Memorandum of Conversation, by the Chief of the Division of European Affairs (Moffat)

At Mr. Welles’s request, I asked Mr. Merchant Mahoney, the Canadian Chargé d’Affaires, to call in order to discuss with him the question of facilitating the training of Canadian pilots in American Governmental schools and airfields which Mr. Mahoney had raised with the Under Secretary on May 27.

I told Mr. Mahoney that the problem had been considered very carefully and sympathetically by the Secretary of State, the Under Secretary, the Chief of Staff, and others. The conclusions reached were that the apprehensions felt by Mr. Welles in his talk of May 27 were well founded. These apprehensions rested on two grounds, a practical one and a legal one.

As a practical matter, a project of training Canadian pilots in this country on a large scale obviously could not be carried on concurrently with a similar training program for our own air corps which contemplates using Army and Navy civilian facilities and personnel to the maximum. Apparently, the bottleneck is flying instructors and, to a lesser degree, training planes. Already in order to turn out the number of pilots we consider essential in 1941 and 1942 we are using as instructors all Army instructors, all qualified officers now in the Training Center and civilian schools, all qualified officers who could be made available by the suspension of miscellaneous activities, qualified civilian instructors, et cetera. Thus, any large-scale plan of training Canadian pilots would retard the work being done for us at the Training Centers, and the lack of additional flying instructors prevents the use of other military flying fields for training schools.

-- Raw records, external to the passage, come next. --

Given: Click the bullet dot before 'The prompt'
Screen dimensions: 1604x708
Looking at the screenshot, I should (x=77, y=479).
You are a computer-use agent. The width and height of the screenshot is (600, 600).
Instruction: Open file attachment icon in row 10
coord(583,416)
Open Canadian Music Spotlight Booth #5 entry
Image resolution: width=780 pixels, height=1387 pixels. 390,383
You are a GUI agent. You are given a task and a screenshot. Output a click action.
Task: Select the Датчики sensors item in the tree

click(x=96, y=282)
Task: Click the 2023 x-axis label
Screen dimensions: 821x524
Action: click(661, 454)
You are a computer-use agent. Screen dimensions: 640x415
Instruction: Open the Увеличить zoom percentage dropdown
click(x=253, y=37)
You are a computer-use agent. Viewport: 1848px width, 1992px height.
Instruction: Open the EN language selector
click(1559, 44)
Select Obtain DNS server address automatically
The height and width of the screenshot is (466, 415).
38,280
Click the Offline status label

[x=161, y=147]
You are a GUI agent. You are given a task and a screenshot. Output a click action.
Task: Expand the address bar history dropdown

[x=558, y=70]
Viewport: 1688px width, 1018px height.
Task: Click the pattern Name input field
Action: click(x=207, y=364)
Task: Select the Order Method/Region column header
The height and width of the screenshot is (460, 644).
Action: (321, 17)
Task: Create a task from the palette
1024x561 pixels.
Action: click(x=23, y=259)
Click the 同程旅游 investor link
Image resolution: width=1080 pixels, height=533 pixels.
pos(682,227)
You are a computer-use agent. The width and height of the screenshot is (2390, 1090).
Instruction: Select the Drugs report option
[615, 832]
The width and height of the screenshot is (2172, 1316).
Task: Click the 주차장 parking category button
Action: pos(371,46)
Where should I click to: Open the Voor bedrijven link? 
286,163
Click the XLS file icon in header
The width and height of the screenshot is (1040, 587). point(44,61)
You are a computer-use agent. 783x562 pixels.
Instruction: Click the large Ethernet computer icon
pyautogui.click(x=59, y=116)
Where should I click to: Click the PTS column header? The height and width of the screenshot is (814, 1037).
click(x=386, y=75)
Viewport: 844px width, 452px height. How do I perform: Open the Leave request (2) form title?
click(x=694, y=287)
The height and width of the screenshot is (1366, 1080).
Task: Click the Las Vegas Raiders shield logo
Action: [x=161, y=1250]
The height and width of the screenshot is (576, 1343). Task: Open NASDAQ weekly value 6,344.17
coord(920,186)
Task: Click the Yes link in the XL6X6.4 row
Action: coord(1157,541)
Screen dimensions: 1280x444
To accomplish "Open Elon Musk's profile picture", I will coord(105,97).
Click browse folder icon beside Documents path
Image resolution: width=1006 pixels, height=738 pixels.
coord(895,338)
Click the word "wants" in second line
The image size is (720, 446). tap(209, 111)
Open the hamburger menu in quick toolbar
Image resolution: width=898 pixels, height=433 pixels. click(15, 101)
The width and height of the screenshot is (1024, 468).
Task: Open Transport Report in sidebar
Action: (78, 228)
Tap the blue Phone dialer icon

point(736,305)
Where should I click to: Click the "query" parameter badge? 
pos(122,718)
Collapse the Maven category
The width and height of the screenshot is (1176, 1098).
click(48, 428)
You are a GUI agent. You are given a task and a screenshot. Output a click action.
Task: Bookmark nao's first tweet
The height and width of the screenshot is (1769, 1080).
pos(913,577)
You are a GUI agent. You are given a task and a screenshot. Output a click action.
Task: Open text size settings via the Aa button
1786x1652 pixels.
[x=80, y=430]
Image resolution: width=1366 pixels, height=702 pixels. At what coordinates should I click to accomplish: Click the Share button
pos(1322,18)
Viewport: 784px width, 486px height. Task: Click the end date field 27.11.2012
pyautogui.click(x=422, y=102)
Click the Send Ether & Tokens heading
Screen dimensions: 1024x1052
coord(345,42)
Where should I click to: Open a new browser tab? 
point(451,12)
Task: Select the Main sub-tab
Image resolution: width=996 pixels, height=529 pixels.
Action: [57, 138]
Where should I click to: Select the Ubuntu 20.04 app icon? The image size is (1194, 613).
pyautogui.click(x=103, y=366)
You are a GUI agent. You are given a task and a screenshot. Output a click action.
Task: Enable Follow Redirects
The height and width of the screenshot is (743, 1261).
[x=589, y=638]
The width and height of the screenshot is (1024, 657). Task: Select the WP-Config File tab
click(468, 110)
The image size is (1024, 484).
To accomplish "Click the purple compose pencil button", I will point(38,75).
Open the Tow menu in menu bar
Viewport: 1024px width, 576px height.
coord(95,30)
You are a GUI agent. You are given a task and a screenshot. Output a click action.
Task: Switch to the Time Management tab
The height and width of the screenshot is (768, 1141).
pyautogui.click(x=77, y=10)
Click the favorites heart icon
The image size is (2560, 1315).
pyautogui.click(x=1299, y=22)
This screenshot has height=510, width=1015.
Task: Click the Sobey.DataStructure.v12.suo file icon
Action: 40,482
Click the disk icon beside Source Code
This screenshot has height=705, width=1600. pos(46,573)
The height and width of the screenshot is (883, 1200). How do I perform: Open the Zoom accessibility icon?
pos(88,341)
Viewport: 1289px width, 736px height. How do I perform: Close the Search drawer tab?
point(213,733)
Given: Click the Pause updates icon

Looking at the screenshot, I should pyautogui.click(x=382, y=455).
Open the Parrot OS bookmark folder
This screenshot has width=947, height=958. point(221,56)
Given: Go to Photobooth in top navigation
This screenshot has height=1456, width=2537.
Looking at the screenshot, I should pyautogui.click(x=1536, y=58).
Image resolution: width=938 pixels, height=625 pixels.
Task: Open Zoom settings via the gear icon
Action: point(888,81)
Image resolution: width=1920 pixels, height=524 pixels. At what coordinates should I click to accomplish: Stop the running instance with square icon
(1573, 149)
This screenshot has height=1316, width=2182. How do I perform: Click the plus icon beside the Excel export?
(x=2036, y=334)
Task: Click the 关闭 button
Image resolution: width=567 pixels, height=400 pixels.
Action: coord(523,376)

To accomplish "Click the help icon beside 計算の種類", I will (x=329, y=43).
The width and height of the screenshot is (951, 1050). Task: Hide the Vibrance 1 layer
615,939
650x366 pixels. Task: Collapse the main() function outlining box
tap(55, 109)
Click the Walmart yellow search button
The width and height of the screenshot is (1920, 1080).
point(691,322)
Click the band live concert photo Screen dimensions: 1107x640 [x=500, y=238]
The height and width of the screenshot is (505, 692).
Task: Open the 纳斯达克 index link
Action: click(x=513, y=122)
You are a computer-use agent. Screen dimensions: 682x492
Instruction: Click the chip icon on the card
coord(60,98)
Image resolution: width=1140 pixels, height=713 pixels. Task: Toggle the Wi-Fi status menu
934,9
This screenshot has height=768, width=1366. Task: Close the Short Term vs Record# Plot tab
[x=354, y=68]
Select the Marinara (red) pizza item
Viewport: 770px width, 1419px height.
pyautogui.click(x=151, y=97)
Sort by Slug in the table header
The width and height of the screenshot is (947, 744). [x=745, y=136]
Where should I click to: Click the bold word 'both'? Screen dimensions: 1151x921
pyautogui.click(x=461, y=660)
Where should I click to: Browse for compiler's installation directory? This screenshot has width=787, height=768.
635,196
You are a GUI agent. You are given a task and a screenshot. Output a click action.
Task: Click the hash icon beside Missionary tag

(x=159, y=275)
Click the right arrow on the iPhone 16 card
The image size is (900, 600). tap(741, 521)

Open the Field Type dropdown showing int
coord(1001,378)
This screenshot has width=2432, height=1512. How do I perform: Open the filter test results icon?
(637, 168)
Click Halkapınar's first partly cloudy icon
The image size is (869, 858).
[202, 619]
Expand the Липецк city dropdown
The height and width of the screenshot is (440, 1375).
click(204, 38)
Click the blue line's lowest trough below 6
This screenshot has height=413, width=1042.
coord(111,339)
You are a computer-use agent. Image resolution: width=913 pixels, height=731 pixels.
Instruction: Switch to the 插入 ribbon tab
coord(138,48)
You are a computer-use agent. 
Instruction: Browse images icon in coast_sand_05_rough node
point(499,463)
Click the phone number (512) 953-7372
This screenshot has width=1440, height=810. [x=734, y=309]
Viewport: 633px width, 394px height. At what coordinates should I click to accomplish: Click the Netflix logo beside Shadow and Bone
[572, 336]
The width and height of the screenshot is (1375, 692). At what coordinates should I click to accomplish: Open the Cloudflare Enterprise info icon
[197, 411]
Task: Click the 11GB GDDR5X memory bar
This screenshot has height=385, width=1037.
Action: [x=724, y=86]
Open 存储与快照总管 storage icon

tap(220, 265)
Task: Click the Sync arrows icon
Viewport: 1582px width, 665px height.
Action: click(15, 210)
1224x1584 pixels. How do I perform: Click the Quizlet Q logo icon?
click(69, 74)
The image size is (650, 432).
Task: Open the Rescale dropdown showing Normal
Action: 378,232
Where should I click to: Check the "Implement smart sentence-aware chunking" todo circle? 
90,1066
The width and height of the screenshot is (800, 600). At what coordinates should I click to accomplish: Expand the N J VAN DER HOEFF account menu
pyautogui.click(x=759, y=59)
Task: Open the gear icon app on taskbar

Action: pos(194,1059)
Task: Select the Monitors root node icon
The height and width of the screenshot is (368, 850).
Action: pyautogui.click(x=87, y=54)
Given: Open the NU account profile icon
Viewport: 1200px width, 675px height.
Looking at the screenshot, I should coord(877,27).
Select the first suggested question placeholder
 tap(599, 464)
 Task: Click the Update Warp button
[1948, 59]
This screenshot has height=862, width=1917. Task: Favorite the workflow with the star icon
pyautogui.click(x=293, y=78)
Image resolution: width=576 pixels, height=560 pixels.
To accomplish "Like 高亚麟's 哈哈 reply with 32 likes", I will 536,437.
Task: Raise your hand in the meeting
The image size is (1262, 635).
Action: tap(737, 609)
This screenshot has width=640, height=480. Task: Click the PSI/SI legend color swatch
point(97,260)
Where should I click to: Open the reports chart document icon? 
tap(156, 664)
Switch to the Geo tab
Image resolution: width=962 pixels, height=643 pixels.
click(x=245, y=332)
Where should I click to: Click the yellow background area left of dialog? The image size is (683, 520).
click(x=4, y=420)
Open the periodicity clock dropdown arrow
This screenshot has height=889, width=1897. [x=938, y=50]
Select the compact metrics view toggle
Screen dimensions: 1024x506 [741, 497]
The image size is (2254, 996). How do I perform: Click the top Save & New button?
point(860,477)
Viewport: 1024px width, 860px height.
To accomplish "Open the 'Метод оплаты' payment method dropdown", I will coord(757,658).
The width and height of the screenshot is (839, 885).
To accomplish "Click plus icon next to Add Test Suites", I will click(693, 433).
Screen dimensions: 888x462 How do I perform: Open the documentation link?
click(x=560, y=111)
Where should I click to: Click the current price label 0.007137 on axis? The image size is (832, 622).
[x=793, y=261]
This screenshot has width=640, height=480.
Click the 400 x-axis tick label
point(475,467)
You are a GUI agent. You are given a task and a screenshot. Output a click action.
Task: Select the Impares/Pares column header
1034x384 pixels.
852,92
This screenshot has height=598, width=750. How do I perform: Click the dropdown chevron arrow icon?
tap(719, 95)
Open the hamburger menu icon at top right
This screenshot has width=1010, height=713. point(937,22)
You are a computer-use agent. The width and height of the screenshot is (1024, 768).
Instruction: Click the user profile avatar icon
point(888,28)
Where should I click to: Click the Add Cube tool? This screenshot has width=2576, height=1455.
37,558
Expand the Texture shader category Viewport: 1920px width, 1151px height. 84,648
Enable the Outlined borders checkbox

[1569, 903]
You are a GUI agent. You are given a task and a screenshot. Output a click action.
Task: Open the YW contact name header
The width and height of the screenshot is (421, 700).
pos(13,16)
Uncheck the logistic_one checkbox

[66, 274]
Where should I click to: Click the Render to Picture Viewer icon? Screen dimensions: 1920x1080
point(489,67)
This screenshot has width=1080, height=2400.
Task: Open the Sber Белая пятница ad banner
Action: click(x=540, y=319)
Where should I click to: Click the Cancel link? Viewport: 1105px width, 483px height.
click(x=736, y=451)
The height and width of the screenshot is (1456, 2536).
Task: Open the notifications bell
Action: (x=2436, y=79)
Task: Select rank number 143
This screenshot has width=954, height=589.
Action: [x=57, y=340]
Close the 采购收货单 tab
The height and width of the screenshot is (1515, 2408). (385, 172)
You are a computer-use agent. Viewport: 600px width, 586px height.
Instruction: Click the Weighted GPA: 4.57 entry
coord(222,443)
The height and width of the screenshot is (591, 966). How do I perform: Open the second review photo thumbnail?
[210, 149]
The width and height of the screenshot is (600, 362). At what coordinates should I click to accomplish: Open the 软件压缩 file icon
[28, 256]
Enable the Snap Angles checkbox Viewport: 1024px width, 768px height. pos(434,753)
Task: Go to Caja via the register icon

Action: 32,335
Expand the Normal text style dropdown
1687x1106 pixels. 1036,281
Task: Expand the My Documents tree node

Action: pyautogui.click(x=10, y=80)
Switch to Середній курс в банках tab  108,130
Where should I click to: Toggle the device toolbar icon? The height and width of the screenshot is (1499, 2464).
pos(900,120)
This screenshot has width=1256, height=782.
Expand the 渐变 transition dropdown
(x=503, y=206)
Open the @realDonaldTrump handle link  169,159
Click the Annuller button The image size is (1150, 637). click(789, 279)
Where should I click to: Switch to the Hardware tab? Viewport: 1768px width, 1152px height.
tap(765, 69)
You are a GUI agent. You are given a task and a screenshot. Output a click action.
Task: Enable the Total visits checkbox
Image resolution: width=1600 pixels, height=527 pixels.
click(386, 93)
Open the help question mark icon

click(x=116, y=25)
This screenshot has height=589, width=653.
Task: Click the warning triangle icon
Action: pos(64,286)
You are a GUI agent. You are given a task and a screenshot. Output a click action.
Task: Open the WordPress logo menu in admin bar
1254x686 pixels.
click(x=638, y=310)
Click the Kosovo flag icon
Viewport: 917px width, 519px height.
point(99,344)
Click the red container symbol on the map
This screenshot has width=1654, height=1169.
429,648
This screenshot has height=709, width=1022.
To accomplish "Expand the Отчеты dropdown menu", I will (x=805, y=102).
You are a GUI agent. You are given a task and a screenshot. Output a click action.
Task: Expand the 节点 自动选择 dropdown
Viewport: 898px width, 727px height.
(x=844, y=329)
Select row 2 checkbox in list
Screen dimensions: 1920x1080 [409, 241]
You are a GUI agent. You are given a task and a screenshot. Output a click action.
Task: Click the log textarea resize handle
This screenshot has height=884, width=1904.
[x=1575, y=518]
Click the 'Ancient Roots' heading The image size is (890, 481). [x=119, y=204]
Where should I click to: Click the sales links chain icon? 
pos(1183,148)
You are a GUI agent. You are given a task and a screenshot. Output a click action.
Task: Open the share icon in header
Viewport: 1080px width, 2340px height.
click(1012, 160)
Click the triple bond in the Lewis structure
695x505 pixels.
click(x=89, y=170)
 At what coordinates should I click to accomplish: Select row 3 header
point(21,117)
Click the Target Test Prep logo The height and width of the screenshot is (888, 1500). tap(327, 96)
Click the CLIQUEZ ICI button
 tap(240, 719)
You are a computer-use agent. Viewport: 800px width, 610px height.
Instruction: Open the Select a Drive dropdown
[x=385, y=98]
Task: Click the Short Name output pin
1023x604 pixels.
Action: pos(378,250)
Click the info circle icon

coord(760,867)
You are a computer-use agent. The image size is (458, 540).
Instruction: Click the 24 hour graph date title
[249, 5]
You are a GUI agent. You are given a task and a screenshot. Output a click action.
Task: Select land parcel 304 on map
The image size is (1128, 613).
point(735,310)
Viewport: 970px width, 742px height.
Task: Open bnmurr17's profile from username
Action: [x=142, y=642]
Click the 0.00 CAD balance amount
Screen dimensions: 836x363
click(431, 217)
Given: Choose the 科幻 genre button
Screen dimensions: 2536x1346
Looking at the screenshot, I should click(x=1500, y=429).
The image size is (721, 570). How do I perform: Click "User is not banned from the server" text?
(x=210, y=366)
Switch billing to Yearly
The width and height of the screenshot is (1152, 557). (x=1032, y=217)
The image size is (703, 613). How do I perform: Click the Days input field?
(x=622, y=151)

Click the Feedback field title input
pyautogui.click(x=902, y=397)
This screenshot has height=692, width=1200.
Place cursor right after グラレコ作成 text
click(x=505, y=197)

With regard to legal considerations, the legal advisers of the competent Government departments have held that if the pilots were members of the Canadian military or naval forces they could not be trained in this country without a violation of The Hague Convention No. V,13 nor, in their opinion, could such training be legalized short of amendment or denunciation of this international treaty. This, of course, would not apply to Canadian civilians, particularly if they came to this country for training without advance arrangement between Governments calling for such admissions in specific numbers or groups with a definite view of their later employment in a belligerent army; but the Chief of Staff has added that even these civilians could not be accepted as students at the Air Corps Training [Page 9] Centers without additional statutory authority (see Act of April 3, 193914).

The conclusion reached by our military authorities, in which other Government officials concurred, was that irrespective of legal restrictions, the diversion of any considerable pilot production to the training of Canadian pilots would disrupt our own training program and would seriously delay bringing our own air defenses into a satisfactory state of readiness. It was therefore hoped that the Canadian authorities would choose not to press this particular request.

Mr. Mahoney stated that there seemed to be a slight difference of emphasis between the Canadian request and our reply. The Canadian request merely referred to “a number of aviators” to be trained, whereas our reply was based on a large-scale training project which he personally doubted was the case. The other shift in emphasis was that whereas the Canadian request had referred to “civilian training schools”, our reply referred to Army Training Centers. I told Mr. Mahoney that as I understood matters, the Training Centers were taking over all instructors and that there would be no civilian schools in the future.

Mr. Mahoney said that he would bring the information at once to the attention of Ottawa.